**What you should do**
From the records, return each line that has the word "will" in it.

**Task material**
==============================
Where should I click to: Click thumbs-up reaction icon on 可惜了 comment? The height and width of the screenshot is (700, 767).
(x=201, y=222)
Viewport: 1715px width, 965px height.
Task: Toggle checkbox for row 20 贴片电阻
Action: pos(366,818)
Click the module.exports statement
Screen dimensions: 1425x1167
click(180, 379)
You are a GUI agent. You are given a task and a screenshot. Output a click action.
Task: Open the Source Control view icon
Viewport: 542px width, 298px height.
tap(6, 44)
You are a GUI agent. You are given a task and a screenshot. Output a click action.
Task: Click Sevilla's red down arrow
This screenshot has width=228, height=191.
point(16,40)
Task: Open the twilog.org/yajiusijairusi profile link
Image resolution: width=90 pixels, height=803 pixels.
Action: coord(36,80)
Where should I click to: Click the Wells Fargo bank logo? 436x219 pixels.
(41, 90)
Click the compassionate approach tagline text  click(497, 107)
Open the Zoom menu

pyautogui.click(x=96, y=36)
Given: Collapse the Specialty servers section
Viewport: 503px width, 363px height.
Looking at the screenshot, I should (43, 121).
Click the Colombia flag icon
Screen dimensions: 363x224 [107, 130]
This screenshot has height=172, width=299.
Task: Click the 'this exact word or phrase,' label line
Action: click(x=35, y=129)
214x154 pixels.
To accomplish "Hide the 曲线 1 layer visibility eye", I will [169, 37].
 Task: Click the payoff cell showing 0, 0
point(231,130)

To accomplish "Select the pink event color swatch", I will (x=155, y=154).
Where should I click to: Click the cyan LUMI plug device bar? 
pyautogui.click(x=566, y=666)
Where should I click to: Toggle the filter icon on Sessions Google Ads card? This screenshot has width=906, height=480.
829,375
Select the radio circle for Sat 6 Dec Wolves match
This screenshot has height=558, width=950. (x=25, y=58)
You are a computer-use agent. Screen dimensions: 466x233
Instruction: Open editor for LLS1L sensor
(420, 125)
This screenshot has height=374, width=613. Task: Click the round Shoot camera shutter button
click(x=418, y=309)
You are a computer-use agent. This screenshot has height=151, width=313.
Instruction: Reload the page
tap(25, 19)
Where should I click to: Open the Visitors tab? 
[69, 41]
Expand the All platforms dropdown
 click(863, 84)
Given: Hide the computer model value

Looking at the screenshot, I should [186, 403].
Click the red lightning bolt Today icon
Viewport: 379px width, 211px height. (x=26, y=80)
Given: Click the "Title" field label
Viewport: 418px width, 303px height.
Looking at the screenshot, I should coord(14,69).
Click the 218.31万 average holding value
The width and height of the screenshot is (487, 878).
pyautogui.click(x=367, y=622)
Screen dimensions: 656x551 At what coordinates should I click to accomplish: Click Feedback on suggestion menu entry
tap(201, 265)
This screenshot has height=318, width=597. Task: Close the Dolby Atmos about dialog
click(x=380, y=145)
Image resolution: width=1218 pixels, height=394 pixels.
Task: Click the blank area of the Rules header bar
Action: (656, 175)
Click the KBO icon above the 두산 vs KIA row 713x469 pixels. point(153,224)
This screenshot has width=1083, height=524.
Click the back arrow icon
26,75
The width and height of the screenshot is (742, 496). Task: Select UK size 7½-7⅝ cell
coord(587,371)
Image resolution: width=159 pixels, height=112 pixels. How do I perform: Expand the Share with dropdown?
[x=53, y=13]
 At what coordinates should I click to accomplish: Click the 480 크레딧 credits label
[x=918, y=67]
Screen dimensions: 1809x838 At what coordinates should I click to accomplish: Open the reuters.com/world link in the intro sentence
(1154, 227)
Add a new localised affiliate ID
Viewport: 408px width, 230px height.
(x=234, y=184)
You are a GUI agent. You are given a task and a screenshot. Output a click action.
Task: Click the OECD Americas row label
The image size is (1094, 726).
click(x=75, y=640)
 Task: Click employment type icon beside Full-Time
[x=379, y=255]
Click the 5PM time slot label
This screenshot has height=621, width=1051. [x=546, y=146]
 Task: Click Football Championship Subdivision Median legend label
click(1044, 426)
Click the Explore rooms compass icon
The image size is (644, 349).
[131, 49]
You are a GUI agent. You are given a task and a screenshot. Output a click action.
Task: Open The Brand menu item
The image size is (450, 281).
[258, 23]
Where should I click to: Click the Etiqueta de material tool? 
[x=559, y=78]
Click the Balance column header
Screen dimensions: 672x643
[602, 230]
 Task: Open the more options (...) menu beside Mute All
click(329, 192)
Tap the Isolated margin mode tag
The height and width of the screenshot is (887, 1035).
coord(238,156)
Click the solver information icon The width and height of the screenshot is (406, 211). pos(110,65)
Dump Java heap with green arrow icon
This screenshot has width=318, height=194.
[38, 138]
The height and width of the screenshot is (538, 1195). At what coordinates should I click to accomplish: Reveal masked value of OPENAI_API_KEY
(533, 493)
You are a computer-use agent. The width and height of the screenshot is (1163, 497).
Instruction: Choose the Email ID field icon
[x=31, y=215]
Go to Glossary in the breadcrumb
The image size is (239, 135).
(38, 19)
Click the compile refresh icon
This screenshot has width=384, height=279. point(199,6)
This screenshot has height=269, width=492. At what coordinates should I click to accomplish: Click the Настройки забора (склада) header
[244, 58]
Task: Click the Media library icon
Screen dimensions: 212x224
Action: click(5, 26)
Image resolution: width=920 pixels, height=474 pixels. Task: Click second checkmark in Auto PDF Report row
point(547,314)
==============================
**Response below**
To accomplish "Hide the 曲线 1 layer visibility eye", I will [169, 37].
To accomplish "Select the pink event color swatch", I will (x=155, y=154).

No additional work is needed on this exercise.